To provide context of pollution in today’s growing megacities, we have also shown levels in Delhi in India. Pollution in Delhi is much worse than in London today, but not dissimilar from levels during London’s period of rapid industrialization. In our post here we look in more detail at what today’s megacities can learn from London’s pollution of the past. They key takeaway is that city pollution is not unprecedented in a historical perspective – and we know that with development levels peak and eventually decline. But to successfully address the large health burdens of air pollution today we must find solutions which accelerate this process for low-to-middle income countries.
Most high-income countries have fairly well-developed air quality monitoring and reporting networks at the ground-level- these generally provide consistent hourly readings of air quality. These measurements are, however, often limited to major city centres.
Many low- and middle-income countries lack sufficient data coverage altogether. To provide an extensive and consistent view of air pollution levels across a given country, and for global comparison, we therefore have to rely on additional methods of measurement. Data is therefore collected through a combination of satellite observations, global air transport models, local meteorological conditions, and local ground measurements where available. Exposure to PM2.5 and O3 is then calculated across grid cells of 0.1 x 0.1 degrees longitude and latitude (11km x 11km at the equator). With data on population density within each grid cell, we can then calculate the population-weighted average exposure of the population of a given country.
In the case of ozone, meteorological data is used to report a seasonal average concentration for summer (when concentrations are highest).
It’s important to emphasize the difficulties in directly attributing deaths to air pollution. A ‘death’ from air pollution is defined as someone who dies prematurely (could be in the range of months or years) than would be expected in the absence of air pollution. In many cases, air pollution exacerbates pre-existing cardiorespiratory illnesses—individuals suffering from asthma, for example, are particularly vulnerable. We link pollution concentrations to health risks using empirical exposure-response relationships and their relation to mortality rates.14
Absolute number of deaths gives no indication of the age at which an individual died prematurely. For this, we use a measure of Disability-Adjusted Life Years (DALYs) lost. DALYs lost provide an overall measure of the loss of healthy life expectancy and are calculated as the sum of the healthy years of life lost from a premature death linked to a pollution-related illness, and the years lived with disability caused by the attributable disease attributable to air pollution. The DALYs of a child who suffered mortality from a pollution-related illness will be significantly higher than an older individual.

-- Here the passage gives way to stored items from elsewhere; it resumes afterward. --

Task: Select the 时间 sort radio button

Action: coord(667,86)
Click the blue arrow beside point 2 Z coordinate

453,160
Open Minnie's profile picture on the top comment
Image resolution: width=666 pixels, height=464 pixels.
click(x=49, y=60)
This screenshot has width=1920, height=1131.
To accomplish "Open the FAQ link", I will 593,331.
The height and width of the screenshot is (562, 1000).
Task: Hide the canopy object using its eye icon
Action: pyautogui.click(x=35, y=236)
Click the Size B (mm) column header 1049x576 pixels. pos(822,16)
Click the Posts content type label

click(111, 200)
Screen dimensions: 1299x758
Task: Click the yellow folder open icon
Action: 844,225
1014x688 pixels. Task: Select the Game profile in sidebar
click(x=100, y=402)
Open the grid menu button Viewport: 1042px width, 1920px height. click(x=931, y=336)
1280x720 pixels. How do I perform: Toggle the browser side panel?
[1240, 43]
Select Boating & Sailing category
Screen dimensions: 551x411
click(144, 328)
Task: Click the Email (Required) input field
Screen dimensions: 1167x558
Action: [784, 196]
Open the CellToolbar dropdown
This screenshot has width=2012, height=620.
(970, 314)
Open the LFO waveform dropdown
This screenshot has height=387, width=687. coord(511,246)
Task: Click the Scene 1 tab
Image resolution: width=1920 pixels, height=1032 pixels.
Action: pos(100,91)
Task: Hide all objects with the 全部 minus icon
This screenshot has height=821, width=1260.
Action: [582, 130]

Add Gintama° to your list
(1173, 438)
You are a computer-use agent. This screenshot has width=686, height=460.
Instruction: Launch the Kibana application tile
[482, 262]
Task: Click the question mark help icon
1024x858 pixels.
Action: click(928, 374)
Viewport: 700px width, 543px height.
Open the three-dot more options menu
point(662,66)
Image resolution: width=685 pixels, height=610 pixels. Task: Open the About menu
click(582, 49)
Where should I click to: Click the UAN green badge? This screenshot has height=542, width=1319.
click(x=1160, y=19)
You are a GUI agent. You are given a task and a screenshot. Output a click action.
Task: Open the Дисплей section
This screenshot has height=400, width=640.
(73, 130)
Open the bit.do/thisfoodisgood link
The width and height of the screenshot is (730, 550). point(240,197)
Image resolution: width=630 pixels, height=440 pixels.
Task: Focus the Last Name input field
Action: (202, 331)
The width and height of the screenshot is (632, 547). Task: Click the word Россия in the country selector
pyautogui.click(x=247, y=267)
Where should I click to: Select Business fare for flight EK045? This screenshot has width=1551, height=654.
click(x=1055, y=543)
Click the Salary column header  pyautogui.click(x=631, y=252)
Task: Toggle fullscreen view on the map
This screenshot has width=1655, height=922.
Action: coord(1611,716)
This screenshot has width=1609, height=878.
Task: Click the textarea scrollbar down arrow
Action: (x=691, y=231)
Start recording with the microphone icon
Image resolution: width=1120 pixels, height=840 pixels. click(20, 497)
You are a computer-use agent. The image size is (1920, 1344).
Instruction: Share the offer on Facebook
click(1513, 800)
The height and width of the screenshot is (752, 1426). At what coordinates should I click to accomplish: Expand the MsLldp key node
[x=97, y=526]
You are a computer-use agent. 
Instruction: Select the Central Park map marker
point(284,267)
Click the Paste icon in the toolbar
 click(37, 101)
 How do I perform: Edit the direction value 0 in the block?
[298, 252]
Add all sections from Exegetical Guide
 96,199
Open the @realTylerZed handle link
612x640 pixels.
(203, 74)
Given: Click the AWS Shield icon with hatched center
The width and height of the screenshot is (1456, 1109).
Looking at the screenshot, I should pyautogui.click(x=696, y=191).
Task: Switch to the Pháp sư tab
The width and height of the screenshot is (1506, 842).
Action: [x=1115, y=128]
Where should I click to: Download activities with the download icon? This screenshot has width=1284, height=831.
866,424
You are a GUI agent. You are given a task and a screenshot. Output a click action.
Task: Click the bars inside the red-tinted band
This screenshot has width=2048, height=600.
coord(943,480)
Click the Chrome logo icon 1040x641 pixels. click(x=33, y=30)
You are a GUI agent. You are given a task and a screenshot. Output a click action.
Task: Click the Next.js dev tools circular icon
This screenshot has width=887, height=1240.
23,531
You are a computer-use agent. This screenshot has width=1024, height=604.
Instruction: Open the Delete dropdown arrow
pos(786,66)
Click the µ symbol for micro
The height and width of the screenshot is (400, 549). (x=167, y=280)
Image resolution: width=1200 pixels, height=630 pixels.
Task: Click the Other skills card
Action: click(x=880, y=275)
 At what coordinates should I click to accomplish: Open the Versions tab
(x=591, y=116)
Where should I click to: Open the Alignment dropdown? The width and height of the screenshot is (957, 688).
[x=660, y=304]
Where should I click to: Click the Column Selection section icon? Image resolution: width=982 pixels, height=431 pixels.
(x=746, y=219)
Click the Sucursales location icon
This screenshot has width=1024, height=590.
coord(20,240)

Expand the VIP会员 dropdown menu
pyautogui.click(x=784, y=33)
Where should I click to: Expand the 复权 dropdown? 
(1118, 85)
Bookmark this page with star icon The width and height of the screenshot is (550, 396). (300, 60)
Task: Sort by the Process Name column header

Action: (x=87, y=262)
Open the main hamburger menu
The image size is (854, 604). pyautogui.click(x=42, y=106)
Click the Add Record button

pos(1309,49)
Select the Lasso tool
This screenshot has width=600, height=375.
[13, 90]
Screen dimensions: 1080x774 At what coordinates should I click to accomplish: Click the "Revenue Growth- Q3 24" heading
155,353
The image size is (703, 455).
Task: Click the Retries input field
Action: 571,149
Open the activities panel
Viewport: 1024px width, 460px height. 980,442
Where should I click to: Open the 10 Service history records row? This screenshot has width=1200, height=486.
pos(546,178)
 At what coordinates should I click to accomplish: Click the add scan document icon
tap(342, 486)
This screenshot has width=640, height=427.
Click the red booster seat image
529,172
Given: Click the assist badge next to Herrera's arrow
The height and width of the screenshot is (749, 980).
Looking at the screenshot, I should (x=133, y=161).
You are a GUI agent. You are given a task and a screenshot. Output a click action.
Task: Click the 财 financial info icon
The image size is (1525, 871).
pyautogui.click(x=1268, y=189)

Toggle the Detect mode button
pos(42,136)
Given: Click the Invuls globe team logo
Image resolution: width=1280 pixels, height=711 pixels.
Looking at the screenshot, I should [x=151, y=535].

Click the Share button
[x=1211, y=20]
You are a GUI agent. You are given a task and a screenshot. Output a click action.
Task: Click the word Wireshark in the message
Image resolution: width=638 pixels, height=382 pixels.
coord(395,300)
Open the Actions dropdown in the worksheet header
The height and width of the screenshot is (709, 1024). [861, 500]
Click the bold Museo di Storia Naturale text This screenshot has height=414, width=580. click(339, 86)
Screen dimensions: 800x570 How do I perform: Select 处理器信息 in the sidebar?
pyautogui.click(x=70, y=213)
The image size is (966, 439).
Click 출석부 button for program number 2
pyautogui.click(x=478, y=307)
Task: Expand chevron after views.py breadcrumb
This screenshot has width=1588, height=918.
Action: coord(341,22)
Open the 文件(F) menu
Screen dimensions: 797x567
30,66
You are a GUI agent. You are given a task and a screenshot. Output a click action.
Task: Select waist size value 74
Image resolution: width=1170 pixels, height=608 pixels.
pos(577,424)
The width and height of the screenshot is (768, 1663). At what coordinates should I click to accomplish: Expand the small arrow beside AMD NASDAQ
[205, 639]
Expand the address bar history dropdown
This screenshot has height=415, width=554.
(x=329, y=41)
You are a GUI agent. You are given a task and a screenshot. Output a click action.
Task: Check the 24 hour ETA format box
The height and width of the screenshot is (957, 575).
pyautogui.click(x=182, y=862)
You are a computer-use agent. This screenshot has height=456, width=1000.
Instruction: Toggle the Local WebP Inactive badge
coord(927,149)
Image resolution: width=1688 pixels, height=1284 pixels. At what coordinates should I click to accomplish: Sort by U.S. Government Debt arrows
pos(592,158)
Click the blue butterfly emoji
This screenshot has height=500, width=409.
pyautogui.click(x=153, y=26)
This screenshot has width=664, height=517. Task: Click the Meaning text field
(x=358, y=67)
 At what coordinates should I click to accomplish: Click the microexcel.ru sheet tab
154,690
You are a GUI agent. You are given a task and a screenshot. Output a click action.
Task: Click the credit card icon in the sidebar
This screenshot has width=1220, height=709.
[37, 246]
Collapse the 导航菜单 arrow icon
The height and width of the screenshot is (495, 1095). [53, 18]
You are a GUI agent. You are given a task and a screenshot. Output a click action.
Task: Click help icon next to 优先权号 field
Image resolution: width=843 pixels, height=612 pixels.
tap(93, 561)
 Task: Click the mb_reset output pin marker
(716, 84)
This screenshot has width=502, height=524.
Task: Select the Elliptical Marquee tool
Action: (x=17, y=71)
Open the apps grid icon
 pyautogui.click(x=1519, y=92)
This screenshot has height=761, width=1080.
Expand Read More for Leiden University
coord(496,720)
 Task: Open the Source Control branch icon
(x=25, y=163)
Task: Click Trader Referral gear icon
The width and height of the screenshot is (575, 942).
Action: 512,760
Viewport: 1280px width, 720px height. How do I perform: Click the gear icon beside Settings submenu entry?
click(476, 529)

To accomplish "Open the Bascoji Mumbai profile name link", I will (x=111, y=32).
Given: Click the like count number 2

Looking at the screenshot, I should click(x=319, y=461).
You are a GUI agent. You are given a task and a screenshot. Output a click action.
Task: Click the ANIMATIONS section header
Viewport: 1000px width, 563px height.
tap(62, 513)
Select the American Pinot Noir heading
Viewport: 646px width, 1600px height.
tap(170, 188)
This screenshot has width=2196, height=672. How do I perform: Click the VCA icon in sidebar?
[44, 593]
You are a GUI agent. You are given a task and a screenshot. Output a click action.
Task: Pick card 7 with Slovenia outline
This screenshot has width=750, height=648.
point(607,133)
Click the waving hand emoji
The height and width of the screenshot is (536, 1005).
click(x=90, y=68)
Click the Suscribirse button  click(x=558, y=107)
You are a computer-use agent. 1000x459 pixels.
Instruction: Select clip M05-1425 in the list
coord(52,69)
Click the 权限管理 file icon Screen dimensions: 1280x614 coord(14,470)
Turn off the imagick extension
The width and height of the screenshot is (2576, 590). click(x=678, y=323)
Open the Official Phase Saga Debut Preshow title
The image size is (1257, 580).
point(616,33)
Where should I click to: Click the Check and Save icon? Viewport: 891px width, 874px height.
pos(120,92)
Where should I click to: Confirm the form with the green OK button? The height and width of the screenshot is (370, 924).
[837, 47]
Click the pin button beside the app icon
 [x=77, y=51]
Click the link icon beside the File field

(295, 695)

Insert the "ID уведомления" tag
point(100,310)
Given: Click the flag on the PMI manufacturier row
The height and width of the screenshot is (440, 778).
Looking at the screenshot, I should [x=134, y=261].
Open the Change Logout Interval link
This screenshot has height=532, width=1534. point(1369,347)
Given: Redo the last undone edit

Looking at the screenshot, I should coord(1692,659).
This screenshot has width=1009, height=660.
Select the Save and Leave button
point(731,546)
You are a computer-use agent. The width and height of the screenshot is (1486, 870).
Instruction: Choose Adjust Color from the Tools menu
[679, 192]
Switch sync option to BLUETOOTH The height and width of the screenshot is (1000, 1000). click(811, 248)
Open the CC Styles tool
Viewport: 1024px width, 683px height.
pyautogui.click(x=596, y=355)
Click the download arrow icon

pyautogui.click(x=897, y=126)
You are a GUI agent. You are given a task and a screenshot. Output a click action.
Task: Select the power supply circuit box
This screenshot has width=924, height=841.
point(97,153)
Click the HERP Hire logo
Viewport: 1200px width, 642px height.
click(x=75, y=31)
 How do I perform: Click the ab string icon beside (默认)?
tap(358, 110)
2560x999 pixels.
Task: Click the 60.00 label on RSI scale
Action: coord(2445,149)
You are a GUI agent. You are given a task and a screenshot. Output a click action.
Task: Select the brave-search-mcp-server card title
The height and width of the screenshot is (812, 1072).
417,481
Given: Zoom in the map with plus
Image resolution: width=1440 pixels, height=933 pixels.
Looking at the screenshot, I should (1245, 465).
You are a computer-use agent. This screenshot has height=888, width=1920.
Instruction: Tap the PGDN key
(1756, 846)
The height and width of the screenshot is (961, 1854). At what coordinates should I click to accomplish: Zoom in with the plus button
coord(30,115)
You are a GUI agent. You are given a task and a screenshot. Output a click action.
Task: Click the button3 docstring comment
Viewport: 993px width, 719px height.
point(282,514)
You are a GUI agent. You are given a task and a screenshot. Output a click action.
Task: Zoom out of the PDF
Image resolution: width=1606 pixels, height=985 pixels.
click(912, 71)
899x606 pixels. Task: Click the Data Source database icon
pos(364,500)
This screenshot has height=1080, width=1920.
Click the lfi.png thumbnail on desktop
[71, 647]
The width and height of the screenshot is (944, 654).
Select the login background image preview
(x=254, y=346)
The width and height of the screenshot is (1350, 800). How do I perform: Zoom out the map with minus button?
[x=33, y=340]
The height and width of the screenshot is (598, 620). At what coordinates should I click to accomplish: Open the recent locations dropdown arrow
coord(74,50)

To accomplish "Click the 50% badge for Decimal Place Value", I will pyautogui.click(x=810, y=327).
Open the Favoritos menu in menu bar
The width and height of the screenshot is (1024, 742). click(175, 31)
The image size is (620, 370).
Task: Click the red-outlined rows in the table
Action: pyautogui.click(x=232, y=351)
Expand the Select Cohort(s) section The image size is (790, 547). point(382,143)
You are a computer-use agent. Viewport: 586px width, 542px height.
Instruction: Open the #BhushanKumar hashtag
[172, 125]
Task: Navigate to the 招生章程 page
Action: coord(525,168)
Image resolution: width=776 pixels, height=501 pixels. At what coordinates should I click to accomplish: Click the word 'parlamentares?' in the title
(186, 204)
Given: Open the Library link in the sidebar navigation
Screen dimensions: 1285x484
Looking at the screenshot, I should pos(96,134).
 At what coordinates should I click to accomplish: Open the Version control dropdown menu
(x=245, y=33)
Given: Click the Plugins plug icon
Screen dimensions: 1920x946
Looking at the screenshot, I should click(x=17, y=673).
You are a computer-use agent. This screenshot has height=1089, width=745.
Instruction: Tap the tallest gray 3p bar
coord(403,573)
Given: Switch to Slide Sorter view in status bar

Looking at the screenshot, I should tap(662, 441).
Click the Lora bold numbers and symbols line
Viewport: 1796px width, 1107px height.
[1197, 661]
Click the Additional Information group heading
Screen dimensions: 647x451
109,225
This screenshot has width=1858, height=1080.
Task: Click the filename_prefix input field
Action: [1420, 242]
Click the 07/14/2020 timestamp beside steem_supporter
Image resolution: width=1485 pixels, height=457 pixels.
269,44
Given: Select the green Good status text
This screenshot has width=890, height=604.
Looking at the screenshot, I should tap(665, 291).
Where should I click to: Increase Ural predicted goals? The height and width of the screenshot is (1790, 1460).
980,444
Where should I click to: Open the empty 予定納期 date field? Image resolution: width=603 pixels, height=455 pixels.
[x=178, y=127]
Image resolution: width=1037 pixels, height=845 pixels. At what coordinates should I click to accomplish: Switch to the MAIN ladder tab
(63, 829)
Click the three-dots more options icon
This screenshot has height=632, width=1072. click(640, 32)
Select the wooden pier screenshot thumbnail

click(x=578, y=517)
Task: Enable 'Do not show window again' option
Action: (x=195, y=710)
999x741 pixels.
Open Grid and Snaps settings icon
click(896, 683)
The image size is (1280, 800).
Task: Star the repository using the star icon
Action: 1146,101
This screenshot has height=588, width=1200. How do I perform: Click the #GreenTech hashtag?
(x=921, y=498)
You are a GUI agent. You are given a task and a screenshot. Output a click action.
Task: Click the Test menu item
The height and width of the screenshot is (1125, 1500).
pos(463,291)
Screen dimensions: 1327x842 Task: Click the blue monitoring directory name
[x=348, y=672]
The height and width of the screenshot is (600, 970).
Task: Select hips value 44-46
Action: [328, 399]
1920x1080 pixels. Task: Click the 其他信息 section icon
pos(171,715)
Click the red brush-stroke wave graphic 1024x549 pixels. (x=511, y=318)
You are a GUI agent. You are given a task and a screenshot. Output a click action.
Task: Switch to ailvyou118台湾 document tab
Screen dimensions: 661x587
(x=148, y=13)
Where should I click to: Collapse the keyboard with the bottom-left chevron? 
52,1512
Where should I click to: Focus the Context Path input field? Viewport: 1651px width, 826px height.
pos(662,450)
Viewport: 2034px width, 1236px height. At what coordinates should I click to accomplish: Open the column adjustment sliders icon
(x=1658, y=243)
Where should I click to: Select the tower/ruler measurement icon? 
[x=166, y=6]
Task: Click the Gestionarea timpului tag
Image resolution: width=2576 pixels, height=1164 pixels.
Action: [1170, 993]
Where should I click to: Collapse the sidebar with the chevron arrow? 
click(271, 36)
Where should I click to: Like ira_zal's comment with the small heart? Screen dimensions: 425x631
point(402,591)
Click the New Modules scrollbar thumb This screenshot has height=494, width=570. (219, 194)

The death and DALY loss rate of air pollution is measured as the number of deaths per 100,000 people. This is calculated based on a country’s population size for a given year.
Death and DALY loss rates are reported as age-standardized figures to allow for a fair cross-comparison of mortality and morbidity risk between countries and through time. Age-standardization normalises death rates to a set population structure (population size and age) to cancel out variation which would occur between countries based on population demographics. If rates were not age-standardized, a country with a larger or older population would report higher death rates than a smaller or younger country, even if levels of pollution exposure were the same.